Answer

**step1** Understanding the problem

The problem asks us to find how many times the prime number 2 appears as a factor in the prime factorization of the number 96. When a number is a "multiple of 2" and it's a prime factor, it must be the number 2 itself.
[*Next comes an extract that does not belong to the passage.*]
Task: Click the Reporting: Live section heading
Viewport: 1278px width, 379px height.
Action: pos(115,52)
So, we need to decompose 96 into its prime factors and count the number of 2s.

**step2** Finding the prime factorization of 96

We will start by dividing 96 by the smallest prime number, 2, repeatedly until we can no longer divide by 2.
$$96 \div 2 = 48$$
Now we divide 48 by 2:
$$48 \div 2 = 24$$
Now we divide 24 by 2:
$$24 \div 2 = 12$$
Now we divide 12 by 2:
$$12 \div 2 = 6$$
Now we divide 6 by 2:
$$6 \div 2 = 3$$
The number 3 is a prime number, so we stop here.
The prime factorization of 96 is $$2 \times 2 \times 2 \times 2 \times 2 \times 3$$.
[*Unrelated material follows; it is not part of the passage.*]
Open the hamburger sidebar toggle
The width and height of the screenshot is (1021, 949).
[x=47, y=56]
**step3** Counting the occurrences of the prime factor 2

From the prime factorization $$2 \times 2 \times 2 \times 2 \times 2 \times 3$$, we count how many times the number 2 appears.
The prime factor 2 appears 5 times.
Therefore, the prime factorization of 96 has 5 factors that are multiples of 2 (which are the 2s themselves).